--- Records provided ---
========

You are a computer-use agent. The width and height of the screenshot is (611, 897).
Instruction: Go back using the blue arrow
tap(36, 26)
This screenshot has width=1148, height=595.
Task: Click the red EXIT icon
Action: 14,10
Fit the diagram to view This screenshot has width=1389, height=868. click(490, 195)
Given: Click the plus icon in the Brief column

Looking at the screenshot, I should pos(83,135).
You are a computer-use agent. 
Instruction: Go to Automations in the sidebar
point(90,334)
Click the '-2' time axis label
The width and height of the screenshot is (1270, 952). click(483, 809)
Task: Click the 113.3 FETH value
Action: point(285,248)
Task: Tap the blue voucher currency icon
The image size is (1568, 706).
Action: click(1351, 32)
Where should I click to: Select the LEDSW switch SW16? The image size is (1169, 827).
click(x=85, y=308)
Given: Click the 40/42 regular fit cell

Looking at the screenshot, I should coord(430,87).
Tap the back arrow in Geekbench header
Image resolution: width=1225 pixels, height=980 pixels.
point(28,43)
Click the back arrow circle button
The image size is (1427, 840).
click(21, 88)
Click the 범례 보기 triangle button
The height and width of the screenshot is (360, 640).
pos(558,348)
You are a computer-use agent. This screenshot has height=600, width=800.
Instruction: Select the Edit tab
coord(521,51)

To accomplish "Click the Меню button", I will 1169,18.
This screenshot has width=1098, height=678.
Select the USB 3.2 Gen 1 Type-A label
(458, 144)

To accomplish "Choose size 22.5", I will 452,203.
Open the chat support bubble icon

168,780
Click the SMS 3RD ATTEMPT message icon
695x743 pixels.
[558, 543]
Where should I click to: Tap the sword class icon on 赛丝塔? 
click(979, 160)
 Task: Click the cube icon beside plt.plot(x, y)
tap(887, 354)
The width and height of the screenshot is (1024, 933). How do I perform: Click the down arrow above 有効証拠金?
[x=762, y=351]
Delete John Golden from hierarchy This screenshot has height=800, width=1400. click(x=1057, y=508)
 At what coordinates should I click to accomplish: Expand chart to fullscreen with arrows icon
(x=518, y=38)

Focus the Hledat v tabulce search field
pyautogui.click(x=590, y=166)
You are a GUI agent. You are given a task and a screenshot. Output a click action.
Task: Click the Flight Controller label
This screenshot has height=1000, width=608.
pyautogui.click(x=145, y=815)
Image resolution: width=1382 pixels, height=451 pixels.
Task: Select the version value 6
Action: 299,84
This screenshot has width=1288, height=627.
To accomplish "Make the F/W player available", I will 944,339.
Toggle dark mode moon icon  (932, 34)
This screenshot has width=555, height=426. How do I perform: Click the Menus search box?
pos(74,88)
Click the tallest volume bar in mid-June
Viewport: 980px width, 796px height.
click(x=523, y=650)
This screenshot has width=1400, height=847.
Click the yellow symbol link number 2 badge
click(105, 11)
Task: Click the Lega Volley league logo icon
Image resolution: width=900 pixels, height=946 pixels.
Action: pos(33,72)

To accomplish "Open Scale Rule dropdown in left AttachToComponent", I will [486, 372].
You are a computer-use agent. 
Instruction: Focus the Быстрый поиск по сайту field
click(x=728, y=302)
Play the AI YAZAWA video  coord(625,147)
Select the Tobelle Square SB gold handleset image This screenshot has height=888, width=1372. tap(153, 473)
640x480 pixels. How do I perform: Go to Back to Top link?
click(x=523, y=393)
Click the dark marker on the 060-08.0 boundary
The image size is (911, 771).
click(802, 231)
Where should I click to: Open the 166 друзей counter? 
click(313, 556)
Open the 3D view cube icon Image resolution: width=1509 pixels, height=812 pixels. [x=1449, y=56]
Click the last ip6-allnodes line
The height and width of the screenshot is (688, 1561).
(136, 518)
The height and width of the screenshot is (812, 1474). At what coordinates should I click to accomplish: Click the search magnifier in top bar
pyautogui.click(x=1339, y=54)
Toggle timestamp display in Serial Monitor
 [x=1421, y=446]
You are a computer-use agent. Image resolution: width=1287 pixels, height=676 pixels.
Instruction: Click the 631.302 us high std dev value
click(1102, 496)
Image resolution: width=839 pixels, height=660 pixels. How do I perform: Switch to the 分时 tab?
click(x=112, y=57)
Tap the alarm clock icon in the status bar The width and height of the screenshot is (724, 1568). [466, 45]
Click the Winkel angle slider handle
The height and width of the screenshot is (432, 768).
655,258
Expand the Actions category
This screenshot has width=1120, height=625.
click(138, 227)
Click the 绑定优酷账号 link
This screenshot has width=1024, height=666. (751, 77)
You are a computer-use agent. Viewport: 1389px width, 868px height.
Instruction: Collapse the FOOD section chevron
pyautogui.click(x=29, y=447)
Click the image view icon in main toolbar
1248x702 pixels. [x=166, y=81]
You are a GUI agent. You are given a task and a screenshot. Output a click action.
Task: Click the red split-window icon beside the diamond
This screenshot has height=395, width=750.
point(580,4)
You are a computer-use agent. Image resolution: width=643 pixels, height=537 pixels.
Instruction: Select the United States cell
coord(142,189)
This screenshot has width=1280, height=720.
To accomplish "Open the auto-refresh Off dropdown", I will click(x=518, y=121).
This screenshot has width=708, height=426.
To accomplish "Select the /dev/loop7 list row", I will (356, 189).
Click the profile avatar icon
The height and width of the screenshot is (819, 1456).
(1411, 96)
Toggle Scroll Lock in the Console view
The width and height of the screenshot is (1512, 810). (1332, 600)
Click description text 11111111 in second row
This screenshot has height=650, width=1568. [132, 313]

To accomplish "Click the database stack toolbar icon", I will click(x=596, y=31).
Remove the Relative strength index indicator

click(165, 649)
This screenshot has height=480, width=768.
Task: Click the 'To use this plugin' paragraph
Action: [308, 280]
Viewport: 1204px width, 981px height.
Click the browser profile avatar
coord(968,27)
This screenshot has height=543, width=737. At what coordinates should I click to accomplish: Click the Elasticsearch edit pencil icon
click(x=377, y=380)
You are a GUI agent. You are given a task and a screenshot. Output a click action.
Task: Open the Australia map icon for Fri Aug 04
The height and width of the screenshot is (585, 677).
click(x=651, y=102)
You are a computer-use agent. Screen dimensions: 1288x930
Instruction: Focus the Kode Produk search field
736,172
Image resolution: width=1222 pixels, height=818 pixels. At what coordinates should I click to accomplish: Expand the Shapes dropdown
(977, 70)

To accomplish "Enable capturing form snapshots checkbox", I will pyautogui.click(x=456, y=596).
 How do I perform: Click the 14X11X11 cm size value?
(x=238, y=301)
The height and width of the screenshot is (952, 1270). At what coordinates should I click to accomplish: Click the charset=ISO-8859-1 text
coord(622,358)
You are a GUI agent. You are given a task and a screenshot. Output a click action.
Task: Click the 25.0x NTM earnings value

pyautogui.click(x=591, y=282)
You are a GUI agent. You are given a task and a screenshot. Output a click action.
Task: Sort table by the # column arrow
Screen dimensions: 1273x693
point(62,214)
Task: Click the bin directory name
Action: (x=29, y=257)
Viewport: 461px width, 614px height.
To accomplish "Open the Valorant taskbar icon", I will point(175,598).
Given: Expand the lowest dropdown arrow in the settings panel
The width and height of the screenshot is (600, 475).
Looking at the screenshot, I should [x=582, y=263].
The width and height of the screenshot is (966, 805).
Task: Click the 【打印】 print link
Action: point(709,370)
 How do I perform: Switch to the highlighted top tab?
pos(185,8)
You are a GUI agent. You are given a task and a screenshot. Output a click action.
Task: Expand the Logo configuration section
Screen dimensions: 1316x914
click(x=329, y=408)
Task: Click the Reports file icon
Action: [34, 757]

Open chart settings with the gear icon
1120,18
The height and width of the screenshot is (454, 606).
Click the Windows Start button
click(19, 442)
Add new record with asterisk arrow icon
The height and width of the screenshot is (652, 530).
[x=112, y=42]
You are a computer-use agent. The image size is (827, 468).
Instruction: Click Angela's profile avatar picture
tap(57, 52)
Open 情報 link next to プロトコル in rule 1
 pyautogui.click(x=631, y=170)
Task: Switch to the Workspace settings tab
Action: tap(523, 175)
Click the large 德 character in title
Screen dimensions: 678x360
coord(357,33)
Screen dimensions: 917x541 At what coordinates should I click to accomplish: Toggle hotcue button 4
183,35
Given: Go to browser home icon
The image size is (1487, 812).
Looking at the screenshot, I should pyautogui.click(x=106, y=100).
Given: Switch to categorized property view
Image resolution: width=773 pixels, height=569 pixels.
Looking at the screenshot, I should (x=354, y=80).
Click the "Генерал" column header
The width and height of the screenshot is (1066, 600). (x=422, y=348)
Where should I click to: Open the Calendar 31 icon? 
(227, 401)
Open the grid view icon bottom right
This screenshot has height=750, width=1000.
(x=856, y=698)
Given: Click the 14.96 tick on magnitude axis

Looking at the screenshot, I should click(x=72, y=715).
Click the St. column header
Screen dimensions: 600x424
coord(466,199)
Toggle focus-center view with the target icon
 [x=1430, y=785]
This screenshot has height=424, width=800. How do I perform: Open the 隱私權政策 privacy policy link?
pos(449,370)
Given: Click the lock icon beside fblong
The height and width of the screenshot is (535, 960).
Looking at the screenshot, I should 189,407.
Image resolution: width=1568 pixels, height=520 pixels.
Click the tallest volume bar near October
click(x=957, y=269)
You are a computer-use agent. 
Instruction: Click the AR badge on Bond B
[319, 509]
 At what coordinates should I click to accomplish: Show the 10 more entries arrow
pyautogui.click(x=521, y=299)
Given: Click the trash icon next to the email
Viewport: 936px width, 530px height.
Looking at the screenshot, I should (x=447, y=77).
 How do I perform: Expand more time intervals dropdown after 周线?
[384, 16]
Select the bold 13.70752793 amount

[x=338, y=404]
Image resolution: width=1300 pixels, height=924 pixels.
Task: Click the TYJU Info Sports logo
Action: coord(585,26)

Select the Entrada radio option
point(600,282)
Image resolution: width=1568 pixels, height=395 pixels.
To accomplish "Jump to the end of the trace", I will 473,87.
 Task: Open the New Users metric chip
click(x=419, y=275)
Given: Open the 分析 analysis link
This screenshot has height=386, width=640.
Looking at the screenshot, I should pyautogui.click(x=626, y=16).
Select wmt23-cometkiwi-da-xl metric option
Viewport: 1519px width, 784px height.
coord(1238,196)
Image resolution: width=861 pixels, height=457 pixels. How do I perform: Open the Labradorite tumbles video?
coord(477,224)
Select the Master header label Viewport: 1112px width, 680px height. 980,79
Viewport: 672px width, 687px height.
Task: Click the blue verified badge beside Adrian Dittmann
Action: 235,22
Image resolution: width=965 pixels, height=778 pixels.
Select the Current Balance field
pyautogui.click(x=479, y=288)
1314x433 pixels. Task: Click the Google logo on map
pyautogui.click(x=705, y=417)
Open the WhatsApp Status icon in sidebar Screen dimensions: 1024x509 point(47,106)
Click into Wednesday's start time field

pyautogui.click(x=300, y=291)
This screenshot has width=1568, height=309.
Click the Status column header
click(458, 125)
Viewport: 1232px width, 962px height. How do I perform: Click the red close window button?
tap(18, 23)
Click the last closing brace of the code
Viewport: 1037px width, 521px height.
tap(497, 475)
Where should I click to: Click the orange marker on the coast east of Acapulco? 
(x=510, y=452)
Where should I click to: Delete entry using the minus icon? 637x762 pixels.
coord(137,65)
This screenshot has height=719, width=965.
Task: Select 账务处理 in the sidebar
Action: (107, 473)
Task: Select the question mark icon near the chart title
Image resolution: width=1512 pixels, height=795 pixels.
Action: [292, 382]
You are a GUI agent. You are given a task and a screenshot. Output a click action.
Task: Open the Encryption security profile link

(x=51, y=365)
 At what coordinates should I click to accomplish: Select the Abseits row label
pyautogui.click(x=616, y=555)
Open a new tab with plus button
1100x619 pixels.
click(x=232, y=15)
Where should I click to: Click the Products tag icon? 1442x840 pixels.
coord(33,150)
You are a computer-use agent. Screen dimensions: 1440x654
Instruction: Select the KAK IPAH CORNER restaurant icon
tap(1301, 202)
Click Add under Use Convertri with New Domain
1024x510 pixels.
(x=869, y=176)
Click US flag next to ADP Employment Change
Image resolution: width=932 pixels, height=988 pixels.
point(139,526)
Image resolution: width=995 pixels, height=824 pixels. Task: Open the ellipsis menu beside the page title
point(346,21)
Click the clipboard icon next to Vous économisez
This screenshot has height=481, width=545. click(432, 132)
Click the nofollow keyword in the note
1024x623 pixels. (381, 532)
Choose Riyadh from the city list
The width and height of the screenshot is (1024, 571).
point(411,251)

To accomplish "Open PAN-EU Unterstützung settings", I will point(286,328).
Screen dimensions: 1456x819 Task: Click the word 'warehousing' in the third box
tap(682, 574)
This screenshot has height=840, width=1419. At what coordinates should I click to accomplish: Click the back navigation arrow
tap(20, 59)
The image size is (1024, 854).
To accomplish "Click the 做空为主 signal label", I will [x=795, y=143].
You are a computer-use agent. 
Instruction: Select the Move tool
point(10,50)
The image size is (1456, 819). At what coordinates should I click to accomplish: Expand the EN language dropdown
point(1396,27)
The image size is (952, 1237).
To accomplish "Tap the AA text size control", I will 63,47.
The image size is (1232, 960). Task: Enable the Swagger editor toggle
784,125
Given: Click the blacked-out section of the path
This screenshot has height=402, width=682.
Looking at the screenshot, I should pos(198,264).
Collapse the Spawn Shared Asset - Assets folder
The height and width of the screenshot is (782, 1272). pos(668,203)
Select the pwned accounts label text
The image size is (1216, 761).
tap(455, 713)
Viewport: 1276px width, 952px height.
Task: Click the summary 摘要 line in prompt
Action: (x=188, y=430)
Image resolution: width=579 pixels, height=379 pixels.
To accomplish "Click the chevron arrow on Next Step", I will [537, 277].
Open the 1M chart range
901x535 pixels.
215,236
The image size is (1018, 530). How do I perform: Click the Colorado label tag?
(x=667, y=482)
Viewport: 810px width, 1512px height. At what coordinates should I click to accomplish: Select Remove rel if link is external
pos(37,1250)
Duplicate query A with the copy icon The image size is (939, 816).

========

--- Task instructions ---
Pick out every line of the material above that contains the word "Where" and copy each one out. Case counts.

--- Response to this exercise ---
Where should I click to: Select the LEDSW switch SW16? The image size is (1169, 827).
Where should I click to: Tap the sword class icon on 赛丝塔? 
Where should I click to: Open the 166 друзей counter? 
Where should I click to: Open the Calendar 31 icon? 
Where should I click to: Click the orange marker on the coast east of Acapulco? 
Where should I click to: Delete entry using the minus icon? 637x762 pixels.
Where should I click to: Click the Products tag icon? 1442x840 pixels.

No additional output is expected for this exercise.